▶ **Exercice court 1**
Répondez à ces questions d'après le texte sur Albert-Léon Robert :
(a) Quel métier exerce son père ?
(b) À quelle date est-il déporté à Auschwitz ?
(c) Quelle taille son registre matricule militaire indique-t-il ?
▶ **Exercice court 2**
Rédigez la suite du texte sur Albert-Léon Robert, en commençant après sa dernière phrase.

▶ **Texte du document**
++++

Matricule « 46 063″ à Auschwitz
Albert-Léon Robert : né en 1900 à Saint-Bonnet-de-Condat (Cantal) ; domicilié à Selles-sur-Cher (Loir-et-Cher) ; chaudronnier SNCF ; arrêté le 2 mai 1942 comme otage communiste ; interné à Compiègne ; déporté le 6 juillet 1942 à Auschwitz, où il meurt le 11 août 1942.
Albert-Léon, Alfred (1) Robert est né le 28 septembre 1900 à Régheat, commune de Saint-Bonnet-de-Condat (Cantal).
Il habite rue du Château à Selles-sur-Cher (Loir-et-Cher) au moment de son arrestation.
Il est le fils de Victorine Anne Vigouroux, 36 ans, ménagère et de Guillaume Robert, menuisier, 37 ans, son époux.
Il est le cadet d’une famille nombreuse (15 enfants dont 8 au recensement de 1901).
Son registre matricule militaire (sous le prénom d’Albert-Léon) indique qu’il habite à Saint-Bonnet au moment du conseil de révision et y travaille comme cultivateur.
Albert Robert mesure 1m 68, a les cheveux châtain foncé, les yeux marron, le front moyen, le nez droit, le visage ovale. Il a un niveau d’instruction « n° 2 » pour l’armée (sait lire, écrire et compter).

++++

▶ **Données fournies**
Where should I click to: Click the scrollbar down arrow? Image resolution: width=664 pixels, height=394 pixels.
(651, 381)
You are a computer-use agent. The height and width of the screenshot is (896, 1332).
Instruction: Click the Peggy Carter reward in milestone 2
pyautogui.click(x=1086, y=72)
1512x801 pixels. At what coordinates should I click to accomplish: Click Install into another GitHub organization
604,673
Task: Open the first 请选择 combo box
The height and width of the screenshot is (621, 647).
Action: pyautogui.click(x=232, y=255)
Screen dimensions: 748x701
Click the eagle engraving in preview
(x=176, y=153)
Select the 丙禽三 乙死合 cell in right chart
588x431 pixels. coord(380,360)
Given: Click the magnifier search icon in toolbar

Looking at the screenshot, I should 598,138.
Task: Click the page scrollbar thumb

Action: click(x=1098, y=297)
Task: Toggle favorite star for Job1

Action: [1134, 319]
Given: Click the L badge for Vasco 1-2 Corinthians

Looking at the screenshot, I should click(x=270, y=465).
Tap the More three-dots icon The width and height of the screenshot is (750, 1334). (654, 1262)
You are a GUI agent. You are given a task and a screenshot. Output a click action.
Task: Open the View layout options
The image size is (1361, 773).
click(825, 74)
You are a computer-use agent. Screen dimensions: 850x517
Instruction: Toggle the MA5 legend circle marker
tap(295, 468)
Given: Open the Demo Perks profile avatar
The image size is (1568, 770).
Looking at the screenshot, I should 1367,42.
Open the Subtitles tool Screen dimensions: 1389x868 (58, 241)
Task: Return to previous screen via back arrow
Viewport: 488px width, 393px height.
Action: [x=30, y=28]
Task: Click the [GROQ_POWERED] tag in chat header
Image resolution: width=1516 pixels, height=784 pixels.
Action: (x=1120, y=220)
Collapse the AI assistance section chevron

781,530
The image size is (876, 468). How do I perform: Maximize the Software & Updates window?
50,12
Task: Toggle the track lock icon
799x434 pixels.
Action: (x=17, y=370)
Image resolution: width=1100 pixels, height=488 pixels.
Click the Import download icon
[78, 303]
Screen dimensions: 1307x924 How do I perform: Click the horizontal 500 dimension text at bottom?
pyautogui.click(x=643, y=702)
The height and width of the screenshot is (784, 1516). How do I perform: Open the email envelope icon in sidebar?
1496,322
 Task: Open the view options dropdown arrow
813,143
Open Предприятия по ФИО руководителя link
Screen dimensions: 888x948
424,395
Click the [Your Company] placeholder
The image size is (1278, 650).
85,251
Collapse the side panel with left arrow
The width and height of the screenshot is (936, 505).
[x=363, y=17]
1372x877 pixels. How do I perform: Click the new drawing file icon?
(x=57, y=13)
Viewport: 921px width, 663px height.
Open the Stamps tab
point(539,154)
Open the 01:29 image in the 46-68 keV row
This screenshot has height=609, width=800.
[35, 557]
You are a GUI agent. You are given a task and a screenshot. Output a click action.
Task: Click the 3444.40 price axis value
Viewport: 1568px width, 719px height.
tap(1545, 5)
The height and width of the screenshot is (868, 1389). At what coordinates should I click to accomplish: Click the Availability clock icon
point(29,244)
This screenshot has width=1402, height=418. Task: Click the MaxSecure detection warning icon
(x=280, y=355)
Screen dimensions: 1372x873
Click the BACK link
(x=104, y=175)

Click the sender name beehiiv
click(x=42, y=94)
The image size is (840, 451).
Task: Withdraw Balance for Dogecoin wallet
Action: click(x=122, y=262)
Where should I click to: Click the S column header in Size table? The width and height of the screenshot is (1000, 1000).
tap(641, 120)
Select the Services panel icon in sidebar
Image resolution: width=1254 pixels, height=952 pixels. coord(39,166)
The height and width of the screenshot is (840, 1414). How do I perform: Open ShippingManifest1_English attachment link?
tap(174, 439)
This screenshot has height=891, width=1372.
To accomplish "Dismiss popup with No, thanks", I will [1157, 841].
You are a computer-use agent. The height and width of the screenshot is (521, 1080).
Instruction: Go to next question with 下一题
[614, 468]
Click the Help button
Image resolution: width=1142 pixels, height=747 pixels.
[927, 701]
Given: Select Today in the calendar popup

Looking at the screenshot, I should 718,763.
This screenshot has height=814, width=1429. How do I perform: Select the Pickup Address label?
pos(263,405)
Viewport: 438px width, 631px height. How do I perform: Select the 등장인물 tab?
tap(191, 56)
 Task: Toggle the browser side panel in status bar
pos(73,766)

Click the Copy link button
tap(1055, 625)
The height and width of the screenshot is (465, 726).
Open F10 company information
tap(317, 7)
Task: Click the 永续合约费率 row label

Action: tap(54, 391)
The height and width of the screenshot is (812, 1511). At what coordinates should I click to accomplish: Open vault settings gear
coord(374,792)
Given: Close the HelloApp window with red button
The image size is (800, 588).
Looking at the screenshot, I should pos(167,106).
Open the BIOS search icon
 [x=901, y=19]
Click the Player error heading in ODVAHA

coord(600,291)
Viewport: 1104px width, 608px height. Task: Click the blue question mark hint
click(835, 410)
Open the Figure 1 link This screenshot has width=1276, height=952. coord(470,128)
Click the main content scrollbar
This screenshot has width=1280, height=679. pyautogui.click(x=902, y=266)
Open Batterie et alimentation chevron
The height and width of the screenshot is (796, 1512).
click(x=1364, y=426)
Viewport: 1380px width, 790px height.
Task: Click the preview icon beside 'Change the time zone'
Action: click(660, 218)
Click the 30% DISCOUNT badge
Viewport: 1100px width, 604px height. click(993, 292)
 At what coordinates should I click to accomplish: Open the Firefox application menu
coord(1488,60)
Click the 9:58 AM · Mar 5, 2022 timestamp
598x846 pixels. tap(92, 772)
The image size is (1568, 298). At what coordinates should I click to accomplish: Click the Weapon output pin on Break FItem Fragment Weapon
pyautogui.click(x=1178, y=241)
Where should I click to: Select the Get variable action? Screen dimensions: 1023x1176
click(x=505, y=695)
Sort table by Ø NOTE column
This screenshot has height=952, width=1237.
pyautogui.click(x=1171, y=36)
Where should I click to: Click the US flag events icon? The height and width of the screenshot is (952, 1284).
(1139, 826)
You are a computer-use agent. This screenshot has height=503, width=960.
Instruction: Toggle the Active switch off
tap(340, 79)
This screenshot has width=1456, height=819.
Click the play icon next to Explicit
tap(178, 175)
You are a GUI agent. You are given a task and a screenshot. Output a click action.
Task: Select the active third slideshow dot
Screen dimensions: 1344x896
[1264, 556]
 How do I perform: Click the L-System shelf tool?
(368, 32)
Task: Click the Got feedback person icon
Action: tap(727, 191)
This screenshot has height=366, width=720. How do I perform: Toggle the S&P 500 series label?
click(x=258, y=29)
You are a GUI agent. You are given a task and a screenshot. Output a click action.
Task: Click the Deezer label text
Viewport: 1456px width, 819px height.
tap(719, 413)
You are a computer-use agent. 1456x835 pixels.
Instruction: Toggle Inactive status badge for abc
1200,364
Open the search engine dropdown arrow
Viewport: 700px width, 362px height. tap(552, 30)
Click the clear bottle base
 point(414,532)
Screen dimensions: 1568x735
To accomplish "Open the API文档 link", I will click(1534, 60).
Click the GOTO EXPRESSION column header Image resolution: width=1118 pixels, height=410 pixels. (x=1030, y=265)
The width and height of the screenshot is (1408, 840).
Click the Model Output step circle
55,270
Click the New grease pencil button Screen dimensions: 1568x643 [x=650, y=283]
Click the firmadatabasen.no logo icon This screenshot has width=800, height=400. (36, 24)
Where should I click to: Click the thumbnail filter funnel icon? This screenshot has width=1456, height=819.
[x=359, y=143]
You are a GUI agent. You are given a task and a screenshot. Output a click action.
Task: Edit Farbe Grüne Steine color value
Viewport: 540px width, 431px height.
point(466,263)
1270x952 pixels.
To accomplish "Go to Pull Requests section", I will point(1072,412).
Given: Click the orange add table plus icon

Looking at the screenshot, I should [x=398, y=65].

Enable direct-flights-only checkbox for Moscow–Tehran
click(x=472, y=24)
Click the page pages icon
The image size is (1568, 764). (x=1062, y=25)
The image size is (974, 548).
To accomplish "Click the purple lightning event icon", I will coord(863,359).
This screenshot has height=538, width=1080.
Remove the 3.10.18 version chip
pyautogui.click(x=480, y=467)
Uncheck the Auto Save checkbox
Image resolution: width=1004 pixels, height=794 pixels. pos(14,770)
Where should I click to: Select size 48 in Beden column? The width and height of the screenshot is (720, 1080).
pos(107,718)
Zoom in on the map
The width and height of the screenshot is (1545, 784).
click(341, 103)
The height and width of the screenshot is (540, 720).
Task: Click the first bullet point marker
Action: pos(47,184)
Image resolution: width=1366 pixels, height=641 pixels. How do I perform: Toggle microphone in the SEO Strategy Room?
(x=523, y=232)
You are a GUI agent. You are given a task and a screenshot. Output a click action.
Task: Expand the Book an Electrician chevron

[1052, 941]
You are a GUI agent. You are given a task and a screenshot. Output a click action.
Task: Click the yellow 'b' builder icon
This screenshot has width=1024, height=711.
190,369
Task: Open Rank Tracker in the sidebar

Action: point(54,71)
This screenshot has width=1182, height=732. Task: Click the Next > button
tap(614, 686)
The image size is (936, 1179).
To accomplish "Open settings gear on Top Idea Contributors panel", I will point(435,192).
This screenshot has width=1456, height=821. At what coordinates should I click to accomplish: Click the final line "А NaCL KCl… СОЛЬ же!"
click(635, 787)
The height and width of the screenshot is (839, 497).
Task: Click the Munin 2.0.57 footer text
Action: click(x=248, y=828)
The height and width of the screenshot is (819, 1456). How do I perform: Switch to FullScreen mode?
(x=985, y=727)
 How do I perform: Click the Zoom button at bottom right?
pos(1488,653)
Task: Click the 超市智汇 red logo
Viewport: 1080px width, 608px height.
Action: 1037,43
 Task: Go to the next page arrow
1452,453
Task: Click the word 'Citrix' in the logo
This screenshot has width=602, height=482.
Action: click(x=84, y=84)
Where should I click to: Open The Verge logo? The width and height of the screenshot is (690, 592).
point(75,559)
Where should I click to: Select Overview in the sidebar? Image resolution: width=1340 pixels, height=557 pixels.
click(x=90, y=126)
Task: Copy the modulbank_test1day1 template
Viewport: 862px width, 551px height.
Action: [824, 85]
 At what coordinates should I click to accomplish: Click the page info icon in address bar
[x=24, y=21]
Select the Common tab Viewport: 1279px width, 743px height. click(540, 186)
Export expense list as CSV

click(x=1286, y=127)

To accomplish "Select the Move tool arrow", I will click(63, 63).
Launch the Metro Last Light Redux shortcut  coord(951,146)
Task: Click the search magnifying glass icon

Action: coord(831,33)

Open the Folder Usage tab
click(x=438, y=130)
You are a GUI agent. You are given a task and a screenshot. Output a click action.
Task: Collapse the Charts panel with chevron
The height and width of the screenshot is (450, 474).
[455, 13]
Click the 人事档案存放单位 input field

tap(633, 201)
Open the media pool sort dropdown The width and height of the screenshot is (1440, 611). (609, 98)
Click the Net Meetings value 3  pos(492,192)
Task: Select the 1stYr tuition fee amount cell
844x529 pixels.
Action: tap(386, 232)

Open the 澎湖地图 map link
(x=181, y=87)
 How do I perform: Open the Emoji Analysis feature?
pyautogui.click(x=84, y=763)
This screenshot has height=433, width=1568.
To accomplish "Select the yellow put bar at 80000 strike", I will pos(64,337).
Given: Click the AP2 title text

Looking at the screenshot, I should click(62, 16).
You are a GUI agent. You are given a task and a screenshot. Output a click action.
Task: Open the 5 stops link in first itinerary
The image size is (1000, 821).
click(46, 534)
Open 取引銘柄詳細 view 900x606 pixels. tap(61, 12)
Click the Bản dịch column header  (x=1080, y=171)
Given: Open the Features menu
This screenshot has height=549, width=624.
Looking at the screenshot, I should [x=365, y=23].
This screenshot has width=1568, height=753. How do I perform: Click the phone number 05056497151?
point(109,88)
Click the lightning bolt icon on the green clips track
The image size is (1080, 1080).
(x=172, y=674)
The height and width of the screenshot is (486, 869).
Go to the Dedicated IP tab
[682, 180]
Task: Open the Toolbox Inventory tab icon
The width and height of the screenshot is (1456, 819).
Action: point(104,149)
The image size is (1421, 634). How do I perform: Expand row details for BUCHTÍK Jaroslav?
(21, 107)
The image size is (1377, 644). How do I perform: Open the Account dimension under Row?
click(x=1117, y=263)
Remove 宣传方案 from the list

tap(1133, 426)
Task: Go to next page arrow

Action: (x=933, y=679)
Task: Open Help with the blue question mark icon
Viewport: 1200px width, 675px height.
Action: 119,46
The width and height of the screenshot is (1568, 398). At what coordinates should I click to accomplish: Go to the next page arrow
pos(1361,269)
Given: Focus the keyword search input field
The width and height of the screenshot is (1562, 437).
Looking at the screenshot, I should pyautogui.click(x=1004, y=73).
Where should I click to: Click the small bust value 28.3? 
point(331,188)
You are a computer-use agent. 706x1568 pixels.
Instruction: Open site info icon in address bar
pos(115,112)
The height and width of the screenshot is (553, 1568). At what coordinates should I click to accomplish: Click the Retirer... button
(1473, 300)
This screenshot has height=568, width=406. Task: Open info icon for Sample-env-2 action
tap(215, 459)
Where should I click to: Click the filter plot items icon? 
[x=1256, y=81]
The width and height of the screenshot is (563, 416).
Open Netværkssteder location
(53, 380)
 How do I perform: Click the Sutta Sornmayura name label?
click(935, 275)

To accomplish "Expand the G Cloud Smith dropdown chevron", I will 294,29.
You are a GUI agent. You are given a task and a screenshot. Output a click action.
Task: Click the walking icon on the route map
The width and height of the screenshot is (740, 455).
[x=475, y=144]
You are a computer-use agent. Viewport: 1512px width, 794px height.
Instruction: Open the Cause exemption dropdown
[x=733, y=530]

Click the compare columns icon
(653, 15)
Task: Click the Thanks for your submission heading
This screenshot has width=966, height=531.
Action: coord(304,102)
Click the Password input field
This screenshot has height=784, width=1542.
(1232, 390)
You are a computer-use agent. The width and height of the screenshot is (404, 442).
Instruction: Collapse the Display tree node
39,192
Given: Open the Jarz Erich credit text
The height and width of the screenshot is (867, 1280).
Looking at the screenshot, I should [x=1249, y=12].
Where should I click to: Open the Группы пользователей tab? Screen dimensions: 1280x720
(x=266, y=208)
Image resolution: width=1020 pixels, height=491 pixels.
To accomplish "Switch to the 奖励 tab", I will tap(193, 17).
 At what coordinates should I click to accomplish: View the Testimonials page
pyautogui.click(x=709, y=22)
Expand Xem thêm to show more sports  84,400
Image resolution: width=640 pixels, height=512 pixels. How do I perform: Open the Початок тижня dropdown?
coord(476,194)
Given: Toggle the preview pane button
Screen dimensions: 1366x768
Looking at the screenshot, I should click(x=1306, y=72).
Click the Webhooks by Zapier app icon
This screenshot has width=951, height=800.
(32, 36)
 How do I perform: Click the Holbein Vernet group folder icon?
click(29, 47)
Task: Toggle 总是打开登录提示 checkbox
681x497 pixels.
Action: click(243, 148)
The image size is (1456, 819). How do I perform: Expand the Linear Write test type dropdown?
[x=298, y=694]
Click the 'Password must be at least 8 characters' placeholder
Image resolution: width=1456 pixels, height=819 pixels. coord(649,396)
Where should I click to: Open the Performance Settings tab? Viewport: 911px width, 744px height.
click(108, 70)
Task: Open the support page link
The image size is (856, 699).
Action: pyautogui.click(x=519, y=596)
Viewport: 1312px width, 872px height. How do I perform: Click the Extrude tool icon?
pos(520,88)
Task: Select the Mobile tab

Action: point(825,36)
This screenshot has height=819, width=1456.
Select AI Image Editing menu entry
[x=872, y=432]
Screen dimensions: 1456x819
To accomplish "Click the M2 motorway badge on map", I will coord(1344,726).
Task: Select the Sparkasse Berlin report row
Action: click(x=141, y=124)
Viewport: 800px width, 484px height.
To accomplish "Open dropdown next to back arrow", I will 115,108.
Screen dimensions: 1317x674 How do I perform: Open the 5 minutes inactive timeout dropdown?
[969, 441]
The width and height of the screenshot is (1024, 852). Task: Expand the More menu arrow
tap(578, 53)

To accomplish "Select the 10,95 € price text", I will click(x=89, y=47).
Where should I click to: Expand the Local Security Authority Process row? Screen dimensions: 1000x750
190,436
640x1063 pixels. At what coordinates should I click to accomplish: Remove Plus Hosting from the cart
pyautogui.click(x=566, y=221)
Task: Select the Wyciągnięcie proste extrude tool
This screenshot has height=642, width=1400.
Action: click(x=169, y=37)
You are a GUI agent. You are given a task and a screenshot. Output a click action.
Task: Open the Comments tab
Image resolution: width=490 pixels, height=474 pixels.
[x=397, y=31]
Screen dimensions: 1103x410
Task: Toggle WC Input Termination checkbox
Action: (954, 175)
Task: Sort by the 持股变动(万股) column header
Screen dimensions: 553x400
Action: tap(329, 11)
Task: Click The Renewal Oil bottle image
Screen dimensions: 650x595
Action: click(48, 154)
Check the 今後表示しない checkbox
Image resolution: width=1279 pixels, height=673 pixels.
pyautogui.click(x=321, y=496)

++++

▶ **Réponse finale 1**
(a) Menuisier.
(b) Le 6 juillet 1942.
(c) 1m 68.

▶ **Réponse finale 2**
Conscrit de la classe 1920, matricule 1370, il est ajourné pour « faiblesse » (commission de réforme de Troyes novembre 1913). Le 18 octobre 1920, il arrive au 6è Régiment de chasseurs d’Afrique, pour y effectuer son service militaire. Il est en Algérie jusqu’au 21 juin 1922. Du 16 au 26 janvier 1921, il y est soigné dans un hôpital. Du 22 juin 1922 au 3 octobre 1922, il est considéré comme étant en territoire civil, en Algérie.
A la date normale de sa libération de l’armée, le 22 juin 1922, il est maintenu 40 jours supplémentaires au corps en vertu de l’article 33 de la Loi du 21 mars 1905 (« dans le cas où les circonstances paraîtront l’exiger, le Ministre de la Guerre et le Ministre de la Marine sont autorisés à conserver temporairement sous les drapeaux la classe qui a terminé sa troisième année de service »).
Le 4 novembre 1922, il est renvoyé dans ses foyers et « se retire » à Saint-Bonnet.
En février 1926 il habite à Valençay (Indre) rue Pinard-Pinon. En janvier 1929, il a déménagé pour le quartier du Grand Cimetière à Valençay.
Il est ferblantier, puis cheminot auxiliaire (chaudronnier) à Selles-sur-Cher.
Albert Robert épouse Marie Chaput le 13 août 1938 à la mairie de Selles-sur-Cher (Loir-et-Cher). Le couple a un enfant, ce qui placera Albert Robert dans la classe de mobilisation 1918 (article 28 de la loi du 1er avril 1923) au moment de la mobilisation générale du 1er septembre 1939. Il est alors affecté à l’Ecole de cavalerie de Saumur le 8 mai 1940.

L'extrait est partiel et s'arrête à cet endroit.